Run MapReduce jobs against OSS

Before running MapReduce jobs, update the cluster's distributed MapReduce archive to include the OSS connector JARs.

The steps below use MapReduce as an example. For other frameworks such as Tez, apply the same approach — copy the connector JARs into the equivalent archive (for example, hdfs://hdp-master:8020/hdp/apps/2.6.1.0-129/tez/tez.tar.gz) and repackage it.

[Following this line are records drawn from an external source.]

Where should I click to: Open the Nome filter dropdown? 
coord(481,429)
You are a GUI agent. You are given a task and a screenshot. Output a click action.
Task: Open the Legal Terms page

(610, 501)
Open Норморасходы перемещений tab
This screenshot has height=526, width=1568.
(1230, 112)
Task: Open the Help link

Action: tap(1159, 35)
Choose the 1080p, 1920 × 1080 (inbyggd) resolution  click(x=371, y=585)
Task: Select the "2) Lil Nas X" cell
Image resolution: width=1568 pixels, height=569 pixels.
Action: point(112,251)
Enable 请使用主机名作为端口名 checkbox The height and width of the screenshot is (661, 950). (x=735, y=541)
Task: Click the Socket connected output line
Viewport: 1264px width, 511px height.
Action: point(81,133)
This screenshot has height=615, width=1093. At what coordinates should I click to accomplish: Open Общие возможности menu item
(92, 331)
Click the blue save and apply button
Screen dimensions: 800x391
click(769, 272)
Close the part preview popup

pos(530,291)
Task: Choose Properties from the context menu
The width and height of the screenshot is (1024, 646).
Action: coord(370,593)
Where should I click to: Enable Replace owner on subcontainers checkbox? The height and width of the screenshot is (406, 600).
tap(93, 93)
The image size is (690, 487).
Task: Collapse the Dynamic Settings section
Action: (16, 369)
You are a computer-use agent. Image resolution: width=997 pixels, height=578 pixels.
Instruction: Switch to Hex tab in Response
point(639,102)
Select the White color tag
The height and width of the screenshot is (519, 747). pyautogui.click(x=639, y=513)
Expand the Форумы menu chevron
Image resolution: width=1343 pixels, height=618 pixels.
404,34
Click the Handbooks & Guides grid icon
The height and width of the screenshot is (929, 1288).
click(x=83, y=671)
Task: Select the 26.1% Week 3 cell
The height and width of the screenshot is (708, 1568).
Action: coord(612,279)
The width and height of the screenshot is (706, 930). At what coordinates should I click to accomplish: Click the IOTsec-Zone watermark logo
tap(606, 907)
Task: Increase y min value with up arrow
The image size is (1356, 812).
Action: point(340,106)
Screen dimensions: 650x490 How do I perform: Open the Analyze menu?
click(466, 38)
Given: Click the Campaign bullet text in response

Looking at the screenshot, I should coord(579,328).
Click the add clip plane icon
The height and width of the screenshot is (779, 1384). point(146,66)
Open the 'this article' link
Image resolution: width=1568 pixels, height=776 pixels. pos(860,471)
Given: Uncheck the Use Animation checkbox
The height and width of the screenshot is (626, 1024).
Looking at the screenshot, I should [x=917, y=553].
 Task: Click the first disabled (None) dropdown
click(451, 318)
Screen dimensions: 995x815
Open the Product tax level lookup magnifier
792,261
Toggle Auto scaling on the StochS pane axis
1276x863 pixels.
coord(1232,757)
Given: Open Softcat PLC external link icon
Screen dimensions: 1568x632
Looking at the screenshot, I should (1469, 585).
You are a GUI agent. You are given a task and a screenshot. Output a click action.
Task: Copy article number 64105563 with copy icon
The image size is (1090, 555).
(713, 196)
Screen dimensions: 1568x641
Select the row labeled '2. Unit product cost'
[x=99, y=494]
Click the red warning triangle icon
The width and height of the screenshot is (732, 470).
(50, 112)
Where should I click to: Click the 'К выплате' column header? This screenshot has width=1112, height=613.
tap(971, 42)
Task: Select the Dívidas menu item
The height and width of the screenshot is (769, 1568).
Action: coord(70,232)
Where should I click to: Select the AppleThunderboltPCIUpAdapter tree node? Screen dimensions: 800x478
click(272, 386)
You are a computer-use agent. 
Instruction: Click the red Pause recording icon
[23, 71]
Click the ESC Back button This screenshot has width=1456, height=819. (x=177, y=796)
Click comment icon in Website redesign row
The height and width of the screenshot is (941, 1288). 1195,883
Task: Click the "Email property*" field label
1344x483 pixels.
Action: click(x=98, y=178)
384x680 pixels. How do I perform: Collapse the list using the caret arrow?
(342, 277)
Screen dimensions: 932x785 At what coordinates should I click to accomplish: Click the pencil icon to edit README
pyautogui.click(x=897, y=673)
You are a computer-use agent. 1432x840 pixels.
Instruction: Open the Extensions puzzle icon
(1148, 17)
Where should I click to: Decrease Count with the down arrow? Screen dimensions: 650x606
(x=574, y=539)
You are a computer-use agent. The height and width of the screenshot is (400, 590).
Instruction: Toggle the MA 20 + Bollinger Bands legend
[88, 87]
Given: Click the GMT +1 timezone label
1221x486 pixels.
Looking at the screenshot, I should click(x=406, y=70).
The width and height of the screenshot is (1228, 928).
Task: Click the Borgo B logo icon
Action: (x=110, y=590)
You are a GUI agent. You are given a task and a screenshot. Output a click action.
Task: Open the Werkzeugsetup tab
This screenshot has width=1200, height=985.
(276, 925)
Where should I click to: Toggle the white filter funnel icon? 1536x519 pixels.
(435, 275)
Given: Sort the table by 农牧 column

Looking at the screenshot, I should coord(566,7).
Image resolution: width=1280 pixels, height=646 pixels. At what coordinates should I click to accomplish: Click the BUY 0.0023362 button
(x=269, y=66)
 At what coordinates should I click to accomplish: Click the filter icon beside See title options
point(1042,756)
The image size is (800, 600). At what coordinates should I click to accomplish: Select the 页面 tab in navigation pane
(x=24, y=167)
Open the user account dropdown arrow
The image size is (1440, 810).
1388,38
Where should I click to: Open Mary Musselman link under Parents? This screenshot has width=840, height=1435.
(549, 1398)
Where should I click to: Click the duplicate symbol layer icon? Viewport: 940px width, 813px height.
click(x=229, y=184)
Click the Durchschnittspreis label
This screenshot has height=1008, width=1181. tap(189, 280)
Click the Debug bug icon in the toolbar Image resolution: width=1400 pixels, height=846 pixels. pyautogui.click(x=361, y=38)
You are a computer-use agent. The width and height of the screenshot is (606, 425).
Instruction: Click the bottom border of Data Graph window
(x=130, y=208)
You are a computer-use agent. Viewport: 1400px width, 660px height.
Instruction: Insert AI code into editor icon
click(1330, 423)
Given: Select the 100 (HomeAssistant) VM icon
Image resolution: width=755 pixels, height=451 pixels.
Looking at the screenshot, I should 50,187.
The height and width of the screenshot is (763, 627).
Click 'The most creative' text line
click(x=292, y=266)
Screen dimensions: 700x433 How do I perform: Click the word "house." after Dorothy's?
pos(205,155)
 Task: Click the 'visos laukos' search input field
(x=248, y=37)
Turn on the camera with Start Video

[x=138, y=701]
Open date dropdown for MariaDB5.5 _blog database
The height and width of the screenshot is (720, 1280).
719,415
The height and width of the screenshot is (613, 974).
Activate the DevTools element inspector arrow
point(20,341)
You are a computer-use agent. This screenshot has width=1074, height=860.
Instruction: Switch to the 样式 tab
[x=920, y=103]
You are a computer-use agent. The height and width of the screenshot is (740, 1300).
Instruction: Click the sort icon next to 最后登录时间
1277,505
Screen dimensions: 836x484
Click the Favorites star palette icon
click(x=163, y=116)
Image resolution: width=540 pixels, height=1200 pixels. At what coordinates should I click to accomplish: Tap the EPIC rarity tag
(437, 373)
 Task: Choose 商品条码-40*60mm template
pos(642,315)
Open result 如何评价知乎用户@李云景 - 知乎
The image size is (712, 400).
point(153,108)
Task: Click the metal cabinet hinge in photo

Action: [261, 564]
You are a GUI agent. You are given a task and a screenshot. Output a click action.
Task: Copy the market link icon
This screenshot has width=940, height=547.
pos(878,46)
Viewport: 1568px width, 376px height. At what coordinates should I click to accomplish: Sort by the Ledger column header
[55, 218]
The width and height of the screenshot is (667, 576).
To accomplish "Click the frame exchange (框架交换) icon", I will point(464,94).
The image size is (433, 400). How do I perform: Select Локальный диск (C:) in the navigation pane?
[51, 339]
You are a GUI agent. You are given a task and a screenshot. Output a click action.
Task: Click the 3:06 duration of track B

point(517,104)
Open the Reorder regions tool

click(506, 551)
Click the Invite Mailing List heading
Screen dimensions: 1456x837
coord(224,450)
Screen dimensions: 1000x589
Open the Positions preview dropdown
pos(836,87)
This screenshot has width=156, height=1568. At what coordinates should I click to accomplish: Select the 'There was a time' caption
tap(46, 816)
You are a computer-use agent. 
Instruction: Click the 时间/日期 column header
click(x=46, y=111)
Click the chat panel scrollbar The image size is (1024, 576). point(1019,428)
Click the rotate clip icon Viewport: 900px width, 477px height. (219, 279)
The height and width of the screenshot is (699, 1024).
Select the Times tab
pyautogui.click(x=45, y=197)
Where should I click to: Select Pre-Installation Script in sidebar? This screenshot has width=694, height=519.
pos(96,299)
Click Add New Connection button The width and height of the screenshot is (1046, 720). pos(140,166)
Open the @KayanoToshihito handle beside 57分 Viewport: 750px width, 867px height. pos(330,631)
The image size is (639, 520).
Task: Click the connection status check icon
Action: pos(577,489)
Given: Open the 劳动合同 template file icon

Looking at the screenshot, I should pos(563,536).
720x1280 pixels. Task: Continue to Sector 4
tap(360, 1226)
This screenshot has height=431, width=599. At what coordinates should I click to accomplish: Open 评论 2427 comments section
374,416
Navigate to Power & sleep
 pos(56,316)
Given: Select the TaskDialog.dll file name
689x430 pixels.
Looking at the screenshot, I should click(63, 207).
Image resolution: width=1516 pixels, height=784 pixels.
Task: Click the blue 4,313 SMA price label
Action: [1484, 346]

Run the following commands as the hdfs user:

sudo su hdfs

# Download the existing MapReduce archive from HDFS
hadoop fs -copyToLocal /hdp/apps/2.6.1.0-129/mapreduce/mapreduce.tar.gz

# Back up the original archive
cp mapreduce.tar.gz mapreduce.tar.gz.bak

# Extract the archive
tar zxf mapreduce.tar.gz

# Copy the OSS connector JARs into the archive's tools/lib directory
cp /usr/hdp/current/hadoop-client/hadoop-aliyun-2.7.3.2.6.1.0-129.jar \
   hadoop/share/hadoop/tools/lib/
cp /usr/hdp/current/hadoop-client/lib/aliyun-*.jar \
   hadoop/share/hadoop/tools/lib/
cp /usr/hdp/current/hadoop-client/lib/jdom-1.1.jar \
   hadoop/share/hadoop/tools/lib/

# Repackage and upload the updated archive
tar zcf mapreduce.tar.gz hadoop
hadoop fs -rm /hdp/apps/2.6.1.0-129/mapreduce/mapreduce.tar.gz
hadoop fs -copyFromLocal mapreduce.tar.gz /hdp/apps/2.6.1.0-129/mapreduce/

Verify with TeraGen and TeraSort

Run the standard Hadoop benchmark suite to confirm that MapReduce jobs can read and write OSS end-to-end. Replace <bucket-name> with your actual bucket name.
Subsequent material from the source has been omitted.